— Your instructions —
All that should come back is the lines of the data below from the one containing "Click the access_key_id None value" to the one containing "You are a computer-use agent. The image size is (1228, 768).", inclusive, exactly as they stand.

== Data shown

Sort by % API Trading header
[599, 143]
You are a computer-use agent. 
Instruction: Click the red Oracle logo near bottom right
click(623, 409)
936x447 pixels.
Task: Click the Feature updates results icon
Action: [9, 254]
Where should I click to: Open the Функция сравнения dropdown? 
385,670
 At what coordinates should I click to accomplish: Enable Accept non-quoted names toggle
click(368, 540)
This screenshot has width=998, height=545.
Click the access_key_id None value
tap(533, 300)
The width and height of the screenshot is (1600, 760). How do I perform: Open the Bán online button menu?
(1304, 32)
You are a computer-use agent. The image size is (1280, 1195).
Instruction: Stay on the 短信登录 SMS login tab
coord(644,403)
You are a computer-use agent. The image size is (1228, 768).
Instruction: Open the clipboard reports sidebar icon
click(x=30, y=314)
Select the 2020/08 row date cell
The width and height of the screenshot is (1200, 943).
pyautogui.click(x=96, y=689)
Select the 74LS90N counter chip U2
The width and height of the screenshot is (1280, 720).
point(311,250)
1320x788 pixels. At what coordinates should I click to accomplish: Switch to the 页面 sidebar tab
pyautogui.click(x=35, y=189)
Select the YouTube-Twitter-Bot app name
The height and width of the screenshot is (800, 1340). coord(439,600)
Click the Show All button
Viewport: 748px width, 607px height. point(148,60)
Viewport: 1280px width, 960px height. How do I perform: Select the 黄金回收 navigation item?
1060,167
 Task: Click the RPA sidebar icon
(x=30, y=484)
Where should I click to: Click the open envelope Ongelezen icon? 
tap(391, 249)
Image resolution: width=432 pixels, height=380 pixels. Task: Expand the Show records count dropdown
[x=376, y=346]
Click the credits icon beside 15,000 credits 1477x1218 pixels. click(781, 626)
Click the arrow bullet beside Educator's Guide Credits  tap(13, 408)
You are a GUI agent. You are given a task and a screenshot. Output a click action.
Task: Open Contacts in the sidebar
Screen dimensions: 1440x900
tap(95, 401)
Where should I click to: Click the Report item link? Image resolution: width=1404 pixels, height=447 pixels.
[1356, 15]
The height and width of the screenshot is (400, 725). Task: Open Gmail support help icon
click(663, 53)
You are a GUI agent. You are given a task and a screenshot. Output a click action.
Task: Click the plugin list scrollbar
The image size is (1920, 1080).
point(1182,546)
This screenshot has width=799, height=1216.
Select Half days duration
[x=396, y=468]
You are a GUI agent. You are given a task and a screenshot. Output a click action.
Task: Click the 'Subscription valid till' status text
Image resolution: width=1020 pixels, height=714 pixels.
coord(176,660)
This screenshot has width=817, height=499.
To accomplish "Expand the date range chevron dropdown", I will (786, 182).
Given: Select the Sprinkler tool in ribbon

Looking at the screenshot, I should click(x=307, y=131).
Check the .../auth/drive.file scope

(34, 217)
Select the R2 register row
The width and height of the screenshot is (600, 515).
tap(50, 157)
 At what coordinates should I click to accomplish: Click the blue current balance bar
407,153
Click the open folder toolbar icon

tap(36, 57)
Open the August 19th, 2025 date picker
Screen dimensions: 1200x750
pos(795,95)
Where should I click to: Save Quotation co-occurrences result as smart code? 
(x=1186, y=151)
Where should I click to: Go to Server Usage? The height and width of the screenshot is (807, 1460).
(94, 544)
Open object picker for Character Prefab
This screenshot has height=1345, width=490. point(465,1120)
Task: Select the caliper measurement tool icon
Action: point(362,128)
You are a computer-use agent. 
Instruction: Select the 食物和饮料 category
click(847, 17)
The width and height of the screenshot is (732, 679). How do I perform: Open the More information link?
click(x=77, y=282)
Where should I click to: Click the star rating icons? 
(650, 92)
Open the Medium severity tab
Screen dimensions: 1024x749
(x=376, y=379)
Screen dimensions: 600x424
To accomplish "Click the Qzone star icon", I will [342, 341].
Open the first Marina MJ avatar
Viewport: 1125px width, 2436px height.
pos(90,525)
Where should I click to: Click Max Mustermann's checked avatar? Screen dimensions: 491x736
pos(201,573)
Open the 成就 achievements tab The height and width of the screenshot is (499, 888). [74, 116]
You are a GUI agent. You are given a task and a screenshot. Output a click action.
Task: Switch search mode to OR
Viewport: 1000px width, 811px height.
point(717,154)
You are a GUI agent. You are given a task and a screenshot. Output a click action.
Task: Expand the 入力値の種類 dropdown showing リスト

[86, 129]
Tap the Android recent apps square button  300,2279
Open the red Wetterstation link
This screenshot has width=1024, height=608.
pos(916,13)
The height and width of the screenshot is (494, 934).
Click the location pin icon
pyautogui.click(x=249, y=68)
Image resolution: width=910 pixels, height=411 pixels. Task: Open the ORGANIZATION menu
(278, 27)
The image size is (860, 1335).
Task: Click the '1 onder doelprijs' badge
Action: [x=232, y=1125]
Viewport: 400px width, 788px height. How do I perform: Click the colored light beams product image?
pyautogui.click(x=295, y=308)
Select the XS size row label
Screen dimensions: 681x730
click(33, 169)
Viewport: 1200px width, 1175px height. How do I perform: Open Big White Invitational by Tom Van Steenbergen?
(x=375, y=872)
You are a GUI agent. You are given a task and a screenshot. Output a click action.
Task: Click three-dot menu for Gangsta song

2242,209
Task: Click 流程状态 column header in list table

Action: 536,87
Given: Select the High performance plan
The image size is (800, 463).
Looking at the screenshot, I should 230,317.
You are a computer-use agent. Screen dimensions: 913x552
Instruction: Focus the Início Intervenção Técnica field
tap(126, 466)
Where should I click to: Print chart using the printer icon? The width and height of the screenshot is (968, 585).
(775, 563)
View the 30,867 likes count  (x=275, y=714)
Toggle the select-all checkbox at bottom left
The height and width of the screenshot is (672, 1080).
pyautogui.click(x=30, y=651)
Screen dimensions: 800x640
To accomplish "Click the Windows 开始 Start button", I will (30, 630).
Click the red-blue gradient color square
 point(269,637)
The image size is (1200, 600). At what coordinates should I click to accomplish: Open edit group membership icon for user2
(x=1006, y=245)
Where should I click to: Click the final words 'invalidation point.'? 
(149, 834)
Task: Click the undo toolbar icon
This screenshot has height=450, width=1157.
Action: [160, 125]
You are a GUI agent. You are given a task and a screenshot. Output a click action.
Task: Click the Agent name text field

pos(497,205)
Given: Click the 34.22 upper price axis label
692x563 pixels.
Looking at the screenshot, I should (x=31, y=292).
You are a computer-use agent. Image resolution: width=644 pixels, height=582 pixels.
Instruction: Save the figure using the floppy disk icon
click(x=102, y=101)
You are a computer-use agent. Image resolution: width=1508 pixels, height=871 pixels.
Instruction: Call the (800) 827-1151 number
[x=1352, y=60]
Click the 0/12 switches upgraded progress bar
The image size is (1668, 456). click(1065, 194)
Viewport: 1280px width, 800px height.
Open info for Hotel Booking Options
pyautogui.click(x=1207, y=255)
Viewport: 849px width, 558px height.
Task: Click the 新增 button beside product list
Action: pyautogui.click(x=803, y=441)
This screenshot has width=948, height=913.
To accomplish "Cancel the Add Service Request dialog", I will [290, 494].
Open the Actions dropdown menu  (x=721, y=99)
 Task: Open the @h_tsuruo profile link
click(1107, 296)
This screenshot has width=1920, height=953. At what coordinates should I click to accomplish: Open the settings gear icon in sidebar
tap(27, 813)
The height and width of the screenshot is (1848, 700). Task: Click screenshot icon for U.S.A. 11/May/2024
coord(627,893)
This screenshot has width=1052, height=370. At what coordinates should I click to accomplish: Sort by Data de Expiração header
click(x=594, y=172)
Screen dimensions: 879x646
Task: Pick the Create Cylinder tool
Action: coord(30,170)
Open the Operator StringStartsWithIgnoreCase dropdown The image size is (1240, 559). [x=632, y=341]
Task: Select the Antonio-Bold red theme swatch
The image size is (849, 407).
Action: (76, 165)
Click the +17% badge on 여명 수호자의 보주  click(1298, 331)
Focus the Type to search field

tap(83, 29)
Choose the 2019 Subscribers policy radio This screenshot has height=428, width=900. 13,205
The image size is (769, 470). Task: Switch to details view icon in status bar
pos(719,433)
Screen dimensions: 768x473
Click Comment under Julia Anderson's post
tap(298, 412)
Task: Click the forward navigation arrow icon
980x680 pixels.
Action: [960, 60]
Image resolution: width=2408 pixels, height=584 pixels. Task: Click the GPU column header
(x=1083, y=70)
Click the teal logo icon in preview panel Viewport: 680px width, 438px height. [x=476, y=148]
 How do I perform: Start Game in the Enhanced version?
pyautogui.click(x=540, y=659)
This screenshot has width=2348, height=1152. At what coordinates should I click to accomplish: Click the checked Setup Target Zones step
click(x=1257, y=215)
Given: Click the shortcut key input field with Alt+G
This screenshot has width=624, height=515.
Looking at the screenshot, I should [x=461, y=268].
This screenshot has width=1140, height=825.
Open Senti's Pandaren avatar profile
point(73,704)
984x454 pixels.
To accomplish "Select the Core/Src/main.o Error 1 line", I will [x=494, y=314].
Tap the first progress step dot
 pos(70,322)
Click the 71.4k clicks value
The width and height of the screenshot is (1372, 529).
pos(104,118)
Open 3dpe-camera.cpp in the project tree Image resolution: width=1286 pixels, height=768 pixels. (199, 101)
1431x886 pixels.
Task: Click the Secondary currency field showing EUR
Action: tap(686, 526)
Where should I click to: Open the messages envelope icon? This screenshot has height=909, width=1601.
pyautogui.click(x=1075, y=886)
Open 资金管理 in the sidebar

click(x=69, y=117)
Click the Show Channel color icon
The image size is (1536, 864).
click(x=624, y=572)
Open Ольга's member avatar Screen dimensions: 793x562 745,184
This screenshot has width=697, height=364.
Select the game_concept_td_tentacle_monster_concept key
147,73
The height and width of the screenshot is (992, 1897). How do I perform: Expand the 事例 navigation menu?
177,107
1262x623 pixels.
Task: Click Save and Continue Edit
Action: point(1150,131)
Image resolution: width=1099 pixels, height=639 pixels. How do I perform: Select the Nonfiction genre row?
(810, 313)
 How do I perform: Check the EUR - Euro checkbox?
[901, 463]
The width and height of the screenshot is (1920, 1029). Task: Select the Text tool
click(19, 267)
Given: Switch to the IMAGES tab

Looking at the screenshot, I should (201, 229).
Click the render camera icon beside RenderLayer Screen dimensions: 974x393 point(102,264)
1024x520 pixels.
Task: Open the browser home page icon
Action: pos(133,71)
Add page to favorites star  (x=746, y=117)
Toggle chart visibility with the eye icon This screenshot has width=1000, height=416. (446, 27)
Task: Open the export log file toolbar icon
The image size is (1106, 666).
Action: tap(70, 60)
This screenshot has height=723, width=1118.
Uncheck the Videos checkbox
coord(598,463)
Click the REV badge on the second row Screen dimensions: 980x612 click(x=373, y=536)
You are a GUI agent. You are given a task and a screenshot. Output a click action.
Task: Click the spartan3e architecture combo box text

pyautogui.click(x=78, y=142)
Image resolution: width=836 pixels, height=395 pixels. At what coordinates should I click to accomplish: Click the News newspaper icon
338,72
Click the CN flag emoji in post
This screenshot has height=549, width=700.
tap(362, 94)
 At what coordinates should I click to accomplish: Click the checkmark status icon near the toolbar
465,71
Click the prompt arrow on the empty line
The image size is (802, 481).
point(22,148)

====

— Response to this exercise —
Click the access_key_id None value
tap(533, 300)
The width and height of the screenshot is (1600, 760). How do I perform: Open the Bán online button menu?
(1304, 32)
You are a computer-use agent. The image size is (1280, 1195).
Instruction: Stay on the 短信登录 SMS login tab
coord(644,403)
You are a computer-use agent. The image size is (1228, 768).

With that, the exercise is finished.